Der ehemalige Kassenleiter des SPD-Landesverbands, Jürgen Kopschinski, hat nach eigenem Eingeständnis in den vergangenen Jahren 100 000 Euro unterschlagen und veruntreut. Der hauptamtliche Mitarbeiter leitete demnach Gelder aus Parteispenden und andere Finanzmittel der Berliner SPD auf private Konten um.

Von Ulrich Zawatka-Gerlach

Der ehemalige Kassenleiter des SPD-Landesverbands, Jürgen Kopschinski, hat nach eigenem Eingeständnis in den vergangenen Jahren 100 000 Euro unterschlagen und veruntreut. Der hauptamtliche Mitarbeiter leitete demnach Gelder aus Parteispenden und andere Finanzmittel der Berliner SPD auf private Konten um. Die kriminellen Machenschaften flogen auf, als im November 2002 ein Privatspender bei der SPD-Landeszentrale nachfragte, wo denn seine Spendenquittung bleibe. Es ging in diesem Fall nur um 300 Euro, aber die Parteiführung erstattete sofort Strafanzeige und kündigte dem Mitarbeiter fristlos.

Kopschinski war seit 1974 hauptberuflich für die Sozialdemokraten tätig und übernahm 1994 die Kasse des Landesverbandes und die Geschäftsführung der parteieigenen Grundstücksgesellschaft Wedding (GGW). Die GmbH ist Eigentümerin des Kurt-Schumacher-Hauses in der Weddinger Müllerstraße, in der die SPD-Landeszentrale sitzt. Der ehemalige Vize-Fraktionschef der SPD in der Bezirksverordnetenversammlung Charlottenburg war viele Jahre kommunalpolitisch aktiv und unter anderem Delegierter des „Vereinigungsparteitags“ der Berliner Sozialdemokraten im September 1990.

Mit „erheblicher krimineller Energie“ habe der Kassenleiter seine Vertrauensstellung missbraucht, Überweisungsträger und Konten gefälscht und manipuliert, teilte SPD-Landeschef Peter Strieder gestern nach einer Sitzung des Landesvorstands mit. Die Staatsanwaltschaft habe ein Ermittlungsverfahren eingeleitet, sämtliche innerparteilichen Prüfungsunterlagen seien der Ermittlungsbehörde zur Verfügung gestellt worden. Den größten finanziellen Schaden soll Kopschinski der GGW zugefügt haben, indem er ein als Geschäftskonto getarntes Privatkonto vor dem Wirtschaftsprüfer verbarg, auf das Überweisungen der SPD-Parteizentrale flossen. Das Konto sei unter dem Namen GGW geführt worden, sagte Strieder.

Nach der Bundestagswahl 1998 habe Kopschinski ein Wahlkampfkonto im Wahlkreis Prenzlauer Berg/Mitte für seine Unterschlagungen missbraucht. Das Konto sei von der örtlichen SPD-Wahlkampfleitung ordnungsgemäß abgerechnet worden, aber der SPD-Mitarbeiter habe es heimlich weiter genutzt, um ihm übergebene Spendenschecks einlösen zu können. Insgesamt 15 Parteispenden im Wert von über 16 500 Euro wanderten seit 1994 nicht in die Kasse der Berliner SPD, sondern auf das geheim geführte Konto und auf diesem Weg in das Privatvermögen Kopschinskis. Der Kassenleiter hat bereits ein notarielles Schuldanerkenntnis geleistet und sich zum Schadenersatz verpflichtet. 8652 Euro hat er bisher an die Berliner SPD zurückgezahlt. Auf Drängen der Parteispitze trat er aus der SPD aus.

„So etwas hat ihm niemand zugetraut, auch ich nicht“, sagte Strieder gestern. Bundestagspräsident Wolfgang Thierse sei unverzüglich informiert worden, weil die Unterschlagungen sich auch auf die Rechenschaftsberichte des SPD-Landesverbandes auswirken könnten. Gegen das Parteiengesetz sei nicht verstoßen worden. Für die unterschlagenen Spenden seien sogar Quittungen ausgestellt worden. Kopschinski war ein gut bezahlter Mitarbeiter. Daran habe es, so Strieder, nicht gelegen.

GESTELLTE AUFGABE 1: Gib aus den Zeilen den Abschnitt von der Zeile mit „Switch to list“ bis einschließlich der Zeile mit „(x=699, y=737)“ wortgetreu zurück.
Der Artikel und die Zeilen hängen inhaltlich nicht zusammen.

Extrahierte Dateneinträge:

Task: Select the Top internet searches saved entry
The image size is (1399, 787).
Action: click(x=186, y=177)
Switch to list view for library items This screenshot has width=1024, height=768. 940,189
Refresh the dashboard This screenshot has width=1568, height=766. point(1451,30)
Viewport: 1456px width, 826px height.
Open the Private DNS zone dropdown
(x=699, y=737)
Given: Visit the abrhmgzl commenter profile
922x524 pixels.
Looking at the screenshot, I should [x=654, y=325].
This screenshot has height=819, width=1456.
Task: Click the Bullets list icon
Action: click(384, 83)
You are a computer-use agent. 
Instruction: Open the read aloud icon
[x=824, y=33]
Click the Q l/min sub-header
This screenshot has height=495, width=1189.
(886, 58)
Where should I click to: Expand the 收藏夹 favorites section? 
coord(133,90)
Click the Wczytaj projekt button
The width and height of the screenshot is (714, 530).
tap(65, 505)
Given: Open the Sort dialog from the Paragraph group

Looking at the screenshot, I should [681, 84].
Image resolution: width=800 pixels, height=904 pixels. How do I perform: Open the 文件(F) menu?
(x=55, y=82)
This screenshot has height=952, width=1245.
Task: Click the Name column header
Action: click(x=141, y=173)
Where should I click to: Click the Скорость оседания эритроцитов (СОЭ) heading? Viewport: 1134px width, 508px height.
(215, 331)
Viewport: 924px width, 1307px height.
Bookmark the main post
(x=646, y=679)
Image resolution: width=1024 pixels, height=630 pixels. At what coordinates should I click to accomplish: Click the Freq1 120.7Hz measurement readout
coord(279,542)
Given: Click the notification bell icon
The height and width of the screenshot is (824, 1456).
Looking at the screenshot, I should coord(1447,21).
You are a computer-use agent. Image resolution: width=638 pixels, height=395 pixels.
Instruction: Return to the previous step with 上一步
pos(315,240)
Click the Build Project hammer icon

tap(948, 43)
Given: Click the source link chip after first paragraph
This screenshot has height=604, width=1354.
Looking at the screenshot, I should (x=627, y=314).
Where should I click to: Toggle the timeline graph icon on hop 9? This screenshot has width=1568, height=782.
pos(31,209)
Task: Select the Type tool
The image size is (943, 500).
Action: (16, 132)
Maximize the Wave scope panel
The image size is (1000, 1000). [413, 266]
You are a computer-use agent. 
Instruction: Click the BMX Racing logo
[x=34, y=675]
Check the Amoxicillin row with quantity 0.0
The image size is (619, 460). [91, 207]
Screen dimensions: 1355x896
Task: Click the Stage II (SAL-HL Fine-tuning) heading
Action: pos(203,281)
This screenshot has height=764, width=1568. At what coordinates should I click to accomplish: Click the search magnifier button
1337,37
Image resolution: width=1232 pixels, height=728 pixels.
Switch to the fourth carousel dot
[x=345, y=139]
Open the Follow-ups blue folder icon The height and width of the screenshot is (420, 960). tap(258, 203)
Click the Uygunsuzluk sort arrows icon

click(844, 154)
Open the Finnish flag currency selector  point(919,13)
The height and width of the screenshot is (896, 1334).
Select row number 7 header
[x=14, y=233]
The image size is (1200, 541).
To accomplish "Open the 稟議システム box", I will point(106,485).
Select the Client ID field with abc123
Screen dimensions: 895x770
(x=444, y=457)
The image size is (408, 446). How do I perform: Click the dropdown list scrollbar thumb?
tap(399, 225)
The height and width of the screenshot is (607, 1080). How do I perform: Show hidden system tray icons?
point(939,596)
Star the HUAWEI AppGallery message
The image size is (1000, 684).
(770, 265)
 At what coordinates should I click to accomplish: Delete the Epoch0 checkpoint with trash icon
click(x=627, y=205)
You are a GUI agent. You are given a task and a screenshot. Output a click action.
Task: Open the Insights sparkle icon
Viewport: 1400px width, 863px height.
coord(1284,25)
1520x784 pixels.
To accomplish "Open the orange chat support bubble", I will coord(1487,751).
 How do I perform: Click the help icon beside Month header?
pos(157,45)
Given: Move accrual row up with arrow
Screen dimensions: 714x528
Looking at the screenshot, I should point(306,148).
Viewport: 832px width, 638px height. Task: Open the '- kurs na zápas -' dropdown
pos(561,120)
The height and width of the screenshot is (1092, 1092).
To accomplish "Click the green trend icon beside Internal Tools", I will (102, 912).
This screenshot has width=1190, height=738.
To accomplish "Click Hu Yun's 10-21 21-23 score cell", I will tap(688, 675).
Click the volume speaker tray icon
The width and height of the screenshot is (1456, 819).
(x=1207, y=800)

GESTELLTE AUFGABE 2: Wie viel Geld hat Kopschinski laut dem Artikel über die Unterschlagungen bei der Berliner SPD bisher an die Partei zurückgezahlt?

RICHTIGE ANTWORT 1:
Switch to list view for library items This screenshot has width=1024, height=768. 940,189
Refresh the dashboard This screenshot has width=1568, height=766. point(1451,30)
Viewport: 1456px width, 826px height.
Open the Private DNS zone dropdown
(x=699, y=737)

RICHTIGE ANTWORT 2: 8652 Euro.